● Material for the task
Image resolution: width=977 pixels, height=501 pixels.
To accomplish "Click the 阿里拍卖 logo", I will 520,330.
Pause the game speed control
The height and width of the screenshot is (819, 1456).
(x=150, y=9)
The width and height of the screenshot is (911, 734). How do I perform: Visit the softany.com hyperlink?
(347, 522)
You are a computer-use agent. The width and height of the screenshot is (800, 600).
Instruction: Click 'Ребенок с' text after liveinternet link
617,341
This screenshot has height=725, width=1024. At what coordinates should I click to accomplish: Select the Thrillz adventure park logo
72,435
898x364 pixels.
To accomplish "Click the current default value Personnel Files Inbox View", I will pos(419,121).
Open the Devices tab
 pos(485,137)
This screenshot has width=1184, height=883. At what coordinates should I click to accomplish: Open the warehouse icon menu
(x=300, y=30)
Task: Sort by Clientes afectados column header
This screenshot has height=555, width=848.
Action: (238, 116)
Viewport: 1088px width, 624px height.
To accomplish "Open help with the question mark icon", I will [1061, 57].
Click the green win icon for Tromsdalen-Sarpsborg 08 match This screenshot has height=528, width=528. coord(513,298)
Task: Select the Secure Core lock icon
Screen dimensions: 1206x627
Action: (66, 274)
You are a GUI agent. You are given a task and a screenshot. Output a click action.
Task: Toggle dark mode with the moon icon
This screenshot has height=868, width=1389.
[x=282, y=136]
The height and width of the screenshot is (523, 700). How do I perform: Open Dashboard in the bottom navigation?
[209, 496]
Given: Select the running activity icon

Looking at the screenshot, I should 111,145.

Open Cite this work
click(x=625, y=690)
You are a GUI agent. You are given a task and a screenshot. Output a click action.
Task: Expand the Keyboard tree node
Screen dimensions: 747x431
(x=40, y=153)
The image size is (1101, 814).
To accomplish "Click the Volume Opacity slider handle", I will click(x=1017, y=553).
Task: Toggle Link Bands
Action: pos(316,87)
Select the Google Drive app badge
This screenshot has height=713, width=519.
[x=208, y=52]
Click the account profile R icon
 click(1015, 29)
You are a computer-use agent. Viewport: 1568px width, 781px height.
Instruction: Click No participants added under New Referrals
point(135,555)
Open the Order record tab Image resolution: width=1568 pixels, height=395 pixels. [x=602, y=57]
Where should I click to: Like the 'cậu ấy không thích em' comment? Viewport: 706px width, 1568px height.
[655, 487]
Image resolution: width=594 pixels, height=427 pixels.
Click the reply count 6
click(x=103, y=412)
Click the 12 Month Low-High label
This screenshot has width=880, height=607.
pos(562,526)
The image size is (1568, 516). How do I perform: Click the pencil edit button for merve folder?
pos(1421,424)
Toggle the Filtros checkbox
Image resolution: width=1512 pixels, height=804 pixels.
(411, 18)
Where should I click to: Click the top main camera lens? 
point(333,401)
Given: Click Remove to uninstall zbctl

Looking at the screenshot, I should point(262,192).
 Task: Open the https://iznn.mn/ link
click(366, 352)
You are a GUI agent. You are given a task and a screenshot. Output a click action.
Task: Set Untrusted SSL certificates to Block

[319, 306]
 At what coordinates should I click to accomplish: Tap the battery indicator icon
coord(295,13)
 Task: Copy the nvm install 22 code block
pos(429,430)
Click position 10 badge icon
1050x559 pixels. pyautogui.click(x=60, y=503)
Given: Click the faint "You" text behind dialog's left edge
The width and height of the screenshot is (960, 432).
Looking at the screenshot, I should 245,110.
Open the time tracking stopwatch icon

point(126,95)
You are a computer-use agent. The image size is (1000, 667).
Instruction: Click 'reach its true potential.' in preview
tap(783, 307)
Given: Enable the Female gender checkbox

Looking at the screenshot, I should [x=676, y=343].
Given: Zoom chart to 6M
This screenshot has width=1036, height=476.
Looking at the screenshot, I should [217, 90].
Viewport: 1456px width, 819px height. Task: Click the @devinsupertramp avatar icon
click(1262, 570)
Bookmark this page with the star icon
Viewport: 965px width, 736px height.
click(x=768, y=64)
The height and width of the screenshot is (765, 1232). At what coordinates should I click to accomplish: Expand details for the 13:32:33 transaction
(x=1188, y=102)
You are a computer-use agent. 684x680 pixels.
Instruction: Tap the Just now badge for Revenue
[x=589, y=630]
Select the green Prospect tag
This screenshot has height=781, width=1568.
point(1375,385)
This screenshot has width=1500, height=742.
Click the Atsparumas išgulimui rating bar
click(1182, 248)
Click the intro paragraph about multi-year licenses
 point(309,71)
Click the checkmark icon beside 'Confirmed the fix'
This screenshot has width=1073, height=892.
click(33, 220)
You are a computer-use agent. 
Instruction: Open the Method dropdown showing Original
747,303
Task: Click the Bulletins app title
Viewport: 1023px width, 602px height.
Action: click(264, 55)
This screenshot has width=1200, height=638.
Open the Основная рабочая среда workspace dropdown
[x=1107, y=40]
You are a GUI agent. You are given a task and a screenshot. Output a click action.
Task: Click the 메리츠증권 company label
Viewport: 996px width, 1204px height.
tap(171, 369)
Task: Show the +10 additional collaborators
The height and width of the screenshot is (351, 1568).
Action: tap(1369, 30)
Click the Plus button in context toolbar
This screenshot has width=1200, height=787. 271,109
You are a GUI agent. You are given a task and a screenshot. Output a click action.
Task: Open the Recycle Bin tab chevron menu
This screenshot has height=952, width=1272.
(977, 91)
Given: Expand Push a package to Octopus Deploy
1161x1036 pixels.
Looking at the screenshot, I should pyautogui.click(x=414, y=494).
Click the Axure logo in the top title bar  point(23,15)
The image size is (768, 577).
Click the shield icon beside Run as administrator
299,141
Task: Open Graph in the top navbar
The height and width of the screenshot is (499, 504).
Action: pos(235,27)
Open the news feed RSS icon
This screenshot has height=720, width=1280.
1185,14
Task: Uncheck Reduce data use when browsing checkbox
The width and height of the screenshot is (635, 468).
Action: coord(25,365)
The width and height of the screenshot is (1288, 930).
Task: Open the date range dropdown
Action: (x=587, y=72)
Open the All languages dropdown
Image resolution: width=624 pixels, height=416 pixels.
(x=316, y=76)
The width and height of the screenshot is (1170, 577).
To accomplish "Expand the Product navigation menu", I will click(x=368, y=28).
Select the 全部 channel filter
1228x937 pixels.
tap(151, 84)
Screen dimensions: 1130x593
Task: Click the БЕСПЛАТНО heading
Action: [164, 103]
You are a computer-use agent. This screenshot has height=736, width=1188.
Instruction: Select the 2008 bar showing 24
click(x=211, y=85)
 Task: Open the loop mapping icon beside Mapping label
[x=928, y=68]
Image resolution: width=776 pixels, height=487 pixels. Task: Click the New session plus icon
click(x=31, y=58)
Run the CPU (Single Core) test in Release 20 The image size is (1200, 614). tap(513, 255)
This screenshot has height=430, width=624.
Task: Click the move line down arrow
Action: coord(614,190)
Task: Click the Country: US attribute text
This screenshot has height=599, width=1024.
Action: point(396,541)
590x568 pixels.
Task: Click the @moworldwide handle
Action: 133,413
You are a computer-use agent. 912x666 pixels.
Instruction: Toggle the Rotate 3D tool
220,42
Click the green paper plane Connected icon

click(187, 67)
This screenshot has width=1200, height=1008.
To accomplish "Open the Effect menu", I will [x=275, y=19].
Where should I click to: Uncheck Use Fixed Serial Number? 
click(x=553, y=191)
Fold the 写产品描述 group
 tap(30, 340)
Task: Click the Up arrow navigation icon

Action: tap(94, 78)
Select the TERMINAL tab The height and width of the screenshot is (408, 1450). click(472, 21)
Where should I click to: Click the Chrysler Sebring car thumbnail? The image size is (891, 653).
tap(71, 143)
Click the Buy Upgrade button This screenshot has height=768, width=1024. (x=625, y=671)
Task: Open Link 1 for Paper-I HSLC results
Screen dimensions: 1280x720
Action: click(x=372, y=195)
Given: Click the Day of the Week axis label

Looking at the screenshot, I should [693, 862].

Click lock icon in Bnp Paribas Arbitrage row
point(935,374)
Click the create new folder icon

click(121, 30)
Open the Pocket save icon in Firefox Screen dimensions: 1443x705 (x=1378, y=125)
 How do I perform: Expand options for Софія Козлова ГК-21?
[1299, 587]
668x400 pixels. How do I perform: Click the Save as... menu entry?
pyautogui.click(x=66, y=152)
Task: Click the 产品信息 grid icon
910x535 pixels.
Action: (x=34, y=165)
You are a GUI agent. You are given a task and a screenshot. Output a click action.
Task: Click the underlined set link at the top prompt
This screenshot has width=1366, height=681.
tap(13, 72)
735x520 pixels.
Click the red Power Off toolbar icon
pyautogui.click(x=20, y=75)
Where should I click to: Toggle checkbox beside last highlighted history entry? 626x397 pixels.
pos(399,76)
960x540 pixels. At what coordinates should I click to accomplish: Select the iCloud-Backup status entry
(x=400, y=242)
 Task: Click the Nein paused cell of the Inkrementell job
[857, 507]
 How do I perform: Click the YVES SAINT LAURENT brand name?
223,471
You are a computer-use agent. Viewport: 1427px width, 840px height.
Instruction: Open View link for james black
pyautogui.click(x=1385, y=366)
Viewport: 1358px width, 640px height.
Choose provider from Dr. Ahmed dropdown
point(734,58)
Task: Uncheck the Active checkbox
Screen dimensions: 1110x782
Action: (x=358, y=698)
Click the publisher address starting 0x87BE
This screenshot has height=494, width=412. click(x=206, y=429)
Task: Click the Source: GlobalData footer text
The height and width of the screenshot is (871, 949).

● Task brief
Starting at the line that has "Given: Click the faint" in the records above, restate word for word every line until the one that has "You are a computer-use agent. The image", and include that one as well.

● Your solution
Given: Click the faint "You" text behind dialog's left edge
The width and height of the screenshot is (960, 432).
Looking at the screenshot, I should 245,110.
Open the time tracking stopwatch icon

point(126,95)
You are a computer-use agent. The image size is (1000, 667).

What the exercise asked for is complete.